Shakespeare and the Problem of Adaptation

2009
Shakespeare and the Problem of Adaptation
Title Shakespeare and the Problem of Adaptation PDF eBook
Author Margaret Jane Kidnie
Publisher Taylor & Francis
Pages 234
Release 2009
Genre Art
ISBN 0415308674

Kidnie brings current debates in performance criticism in contact with recent developments in textual studies to explore what it is that distinguishes Shakespearean work from its apparent other, the adaptation.


Meaning by Shakespeare

2003-09-02
Meaning by Shakespeare
Title Meaning by Shakespeare PDF eBook
Author Terence Hawkes
Publisher Routledge
Pages 170
Release 2003-09-02
Genre Literary Criticism
ISBN 1134904991

We traditionally assume that the `meaning' of each of Shakespeares plays is bequeathed to it by the Bard. It is as if, to the information which used to be given in theatrical programmes, `Cigarettes by Abdullah, Costumes by Motley, Music by Mendelssohn', we should add `Meaning by Shakespeare'. These essays rest on a different, almost opposite, principle. Developing the arguments of the same author's That Shakespearean Rag (1986), they put the case that Shakespeare's plays have no essential meanings, but function as resources which we use to generate meaning. A Midsummer Night's Dream, Measure for Measure, Coriolanus and King Lear, amongst other plays, are examined as concrete instances of the covert process whereby, in the twentieth century, Shakespeare doesn't mean: we mean by Shakespeare. Meaning by Shakespeare concludes with `Bardbiz', a review of recent critical approaches to Shakespeare, which initiated a long-running debate (1990-1991) when it first appeared in The London Review of Books.

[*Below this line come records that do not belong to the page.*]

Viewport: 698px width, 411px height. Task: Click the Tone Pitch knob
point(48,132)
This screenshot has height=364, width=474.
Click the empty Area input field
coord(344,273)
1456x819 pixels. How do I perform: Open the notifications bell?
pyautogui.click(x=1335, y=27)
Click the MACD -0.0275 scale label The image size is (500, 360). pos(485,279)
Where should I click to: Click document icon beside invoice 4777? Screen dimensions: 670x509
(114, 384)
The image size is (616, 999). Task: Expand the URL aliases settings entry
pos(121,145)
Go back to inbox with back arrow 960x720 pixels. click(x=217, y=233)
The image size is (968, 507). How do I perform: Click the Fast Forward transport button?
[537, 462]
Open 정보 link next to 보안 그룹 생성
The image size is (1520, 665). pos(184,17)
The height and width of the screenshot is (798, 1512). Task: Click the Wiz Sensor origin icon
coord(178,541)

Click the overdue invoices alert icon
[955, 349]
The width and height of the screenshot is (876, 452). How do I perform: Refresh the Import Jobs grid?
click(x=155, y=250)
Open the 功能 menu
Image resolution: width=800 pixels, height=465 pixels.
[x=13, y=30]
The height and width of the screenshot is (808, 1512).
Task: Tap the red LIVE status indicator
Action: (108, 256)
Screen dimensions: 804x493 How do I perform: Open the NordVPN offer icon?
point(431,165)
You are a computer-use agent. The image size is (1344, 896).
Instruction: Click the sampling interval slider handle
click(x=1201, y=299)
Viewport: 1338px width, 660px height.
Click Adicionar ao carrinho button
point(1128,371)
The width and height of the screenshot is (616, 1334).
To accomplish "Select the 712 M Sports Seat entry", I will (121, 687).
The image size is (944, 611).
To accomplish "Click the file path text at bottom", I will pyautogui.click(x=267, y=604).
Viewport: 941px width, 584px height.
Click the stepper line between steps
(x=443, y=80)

Shakespeare's Problem Plays

2024-05-15
Shakespeare's Problem Plays
Title Shakespeare's Problem Plays PDF eBook
Author William Shakespeare
Publisher Sta
Pages 0
Release 2024-05-15
Genre Fiction
ISBN

Comedy and Tragedy--Collected here in one binding are All's Well That Ends Well Measure for Measure and The History of Troilus and Cressida. Collectively they are known as Shakespeare's Problem Plays. While the first two are usually placed with the comedies and the later with the tragedies none of them fit neatly into either classification. Their structure subject matter and resolutions create problems for those who want simple classifications. The term was coined by critic F. S. Boas who believed that these plays each explored a moral dilemma and social problem through their main characters giving the term a layered meaning. O it is excellentTo have a giant's strength;But it is tyrannousTo use it like a giant.